» **Exercise prompt**
Express every line of the records below as a JSON list of strings, one string per line, leaving out blank lines.

» **Task material**

________________________________________

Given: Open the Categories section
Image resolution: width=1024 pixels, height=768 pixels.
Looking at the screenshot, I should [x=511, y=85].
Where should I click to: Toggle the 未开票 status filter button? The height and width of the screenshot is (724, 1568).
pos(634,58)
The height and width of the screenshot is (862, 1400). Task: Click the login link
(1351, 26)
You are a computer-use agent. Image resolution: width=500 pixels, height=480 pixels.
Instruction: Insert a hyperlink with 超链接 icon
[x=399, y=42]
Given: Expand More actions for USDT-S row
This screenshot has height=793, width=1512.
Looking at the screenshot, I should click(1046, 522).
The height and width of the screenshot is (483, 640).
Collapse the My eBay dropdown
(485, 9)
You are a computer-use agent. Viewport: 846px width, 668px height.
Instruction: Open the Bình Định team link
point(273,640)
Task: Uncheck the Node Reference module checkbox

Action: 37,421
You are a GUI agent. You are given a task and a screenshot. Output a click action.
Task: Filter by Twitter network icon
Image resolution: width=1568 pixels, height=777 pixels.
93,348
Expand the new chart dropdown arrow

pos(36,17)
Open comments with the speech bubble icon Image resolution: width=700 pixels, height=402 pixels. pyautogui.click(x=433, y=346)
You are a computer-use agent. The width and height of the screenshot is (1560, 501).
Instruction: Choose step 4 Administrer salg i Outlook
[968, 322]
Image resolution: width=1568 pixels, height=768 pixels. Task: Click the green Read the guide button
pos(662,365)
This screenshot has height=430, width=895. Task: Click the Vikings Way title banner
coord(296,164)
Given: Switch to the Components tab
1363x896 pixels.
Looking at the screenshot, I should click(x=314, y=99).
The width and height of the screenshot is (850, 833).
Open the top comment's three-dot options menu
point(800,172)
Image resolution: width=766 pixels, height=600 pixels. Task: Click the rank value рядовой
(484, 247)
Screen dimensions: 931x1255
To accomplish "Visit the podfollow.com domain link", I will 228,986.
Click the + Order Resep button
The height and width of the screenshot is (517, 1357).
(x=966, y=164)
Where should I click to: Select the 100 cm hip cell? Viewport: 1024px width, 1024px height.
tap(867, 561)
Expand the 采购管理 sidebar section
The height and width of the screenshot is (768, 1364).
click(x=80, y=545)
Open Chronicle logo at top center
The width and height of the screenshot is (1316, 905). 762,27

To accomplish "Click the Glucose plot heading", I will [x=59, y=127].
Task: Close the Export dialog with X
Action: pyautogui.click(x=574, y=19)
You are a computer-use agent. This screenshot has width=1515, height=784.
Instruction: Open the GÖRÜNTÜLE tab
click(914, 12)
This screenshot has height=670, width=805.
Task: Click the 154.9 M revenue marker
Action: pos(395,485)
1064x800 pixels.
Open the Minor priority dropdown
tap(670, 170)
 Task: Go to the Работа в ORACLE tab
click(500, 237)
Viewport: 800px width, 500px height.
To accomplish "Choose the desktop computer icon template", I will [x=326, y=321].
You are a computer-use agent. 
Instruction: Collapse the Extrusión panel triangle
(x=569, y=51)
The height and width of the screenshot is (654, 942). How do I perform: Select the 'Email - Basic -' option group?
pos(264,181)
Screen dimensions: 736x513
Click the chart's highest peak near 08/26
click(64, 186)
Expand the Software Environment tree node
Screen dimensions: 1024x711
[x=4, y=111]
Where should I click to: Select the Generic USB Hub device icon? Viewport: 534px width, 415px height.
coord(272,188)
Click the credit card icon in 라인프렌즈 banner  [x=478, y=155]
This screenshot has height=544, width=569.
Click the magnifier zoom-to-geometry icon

________________________________________

» **Correct answer**
[
  "Given: Open the Categories section",
  "Image resolution: width=1024 pixels, height=768 pixels.",
  "Looking at the screenshot, I should [x=511, y=85].",
  "Where should I click to: Toggle the 未开票 status filter button? The height and width of the screenshot is (724, 1568).",
  "pos(634,58)",
  "The height and width of the screenshot is (862, 1400). Task: Click the login link",
  "(1351, 26)",
  "You are a computer-use agent. Image resolution: width=500 pixels, height=480 pixels.",
  "Instruction: Insert a hyperlink with 超链接 icon",
  "[x=399, y=42]",
  "Given: Expand More actions for USDT-S row",
  "This screenshot has height=793, width=1512.",
  "Looking at the screenshot, I should click(1046, 522).",
  "The height and width of the screenshot is (483, 640).",
  "Collapse the My eBay dropdown",
  "(485, 9)",
  "You are a computer-use agent. Viewport: 846px width, 668px height.",
  "Instruction: Open the Bình Định team link",
  "point(273,640)",
  "Task: Uncheck the Node Reference module checkbox",
  "Action: 37,421",
  "You are a GUI agent. You are given a task and a screenshot. Output a click action.",
  "Task: Filter by Twitter network icon",
  "Image resolution: width=1568 pixels, height=777 pixels.",
  "93,348",
  "Expand the new chart dropdown arrow",
  "pos(36,17)",
  "Open comments with the speech bubble icon Image resolution: width=700 pixels, height=402 pixels. pyautogui.click(x=433, y=346)",
  "You are a computer-use agent. The width and height of the screenshot is (1560, 501).",
  "Instruction: Choose step 4 Administrer salg i Outlook",
  "[968, 322]",
  "Image resolution: width=1568 pixels, height=768 pixels. Task: Click the green Read the guide button",
  "pos(662,365)",
  "This screenshot has height=430, width=895. Task: Click the Vikings Way title banner",
  "coord(296,164)",
  "Given: Switch to the Components tab",
  "1363x896 pixels.",
  "Looking at the screenshot, I should click(x=314, y=99).",
  "The width and height of the screenshot is (850, 833).",
  "Open the top comment's three-dot options menu",
  "point(800,172)",
  "Image resolution: width=766 pixels, height=600 pixels. Task: Click the rank value рядовой",
  "(484, 247)",
  "Screen dimensions: 931x1255",
  "To accomplish \"Visit the podfollow.com domain link\", I will 228,986.",
  "Click the + Order Resep button",
  "The height and width of the screenshot is (517, 1357).",
  "(x=966, y=164)",
  "Where should I click to: Select the 100 cm hip cell? Viewport: 1024px width, 1024px height.",
  "tap(867, 561)",
  "Expand the 采购管理 sidebar section",
  "The height and width of the screenshot is (768, 1364).",
  "click(x=80, y=545)",
  "Open Chronicle logo at top center",
  "The width and height of the screenshot is (1316, 905). 762,27",
  "To accomplish \"Click the Glucose plot heading\", I will [x=59, y=127].",
  "Task: Close the Export dialog with X",
  "Action: pyautogui.click(x=574, y=19)",
  "You are a computer-use agent. This screenshot has width=1515, height=784.",
  "Instruction: Open the GÖRÜNTÜLE tab",
  "click(914, 12)",
  "This screenshot has height=670, width=805.",
  "Task: Click the 154.9 M revenue marker",
  "Action: pos(395,485)",
  "1064x800 pixels.",
  "Open the Minor priority dropdown",
  "tap(670, 170)",
  " Task: Go to the Работа в ORACLE tab",
  "click(500, 237)",
  "Viewport: 800px width, 500px height.",
  "To accomplish \"Choose the desktop computer icon template\", I will [x=326, y=321].",
  "You are a computer-use agent. ",
  "Instruction: Collapse the Extrusión panel triangle",
  "(x=569, y=51)",
  "The height and width of the screenshot is (654, 942). How do I perform: Select the 'Email - Basic -' option group?",
  "pos(264,181)",
  "Screen dimensions: 736x513",
  "Click the chart's highest peak near 08/26",
  "click(64, 186)",
  "Expand the Software Environment tree node",
  "Screen dimensions: 1024x711",
  "[x=4, y=111]",
  "Where should I click to: Select the Generic USB Hub device icon? Viewport: 534px width, 415px height.",
  "coord(272,188)",
  "Click the credit card icon in 라인프렌즈 banner  [x=478, y=155]",
  "This screenshot has height=544, width=569.",
  "Click the magnifier zoom-to-geometry icon"
]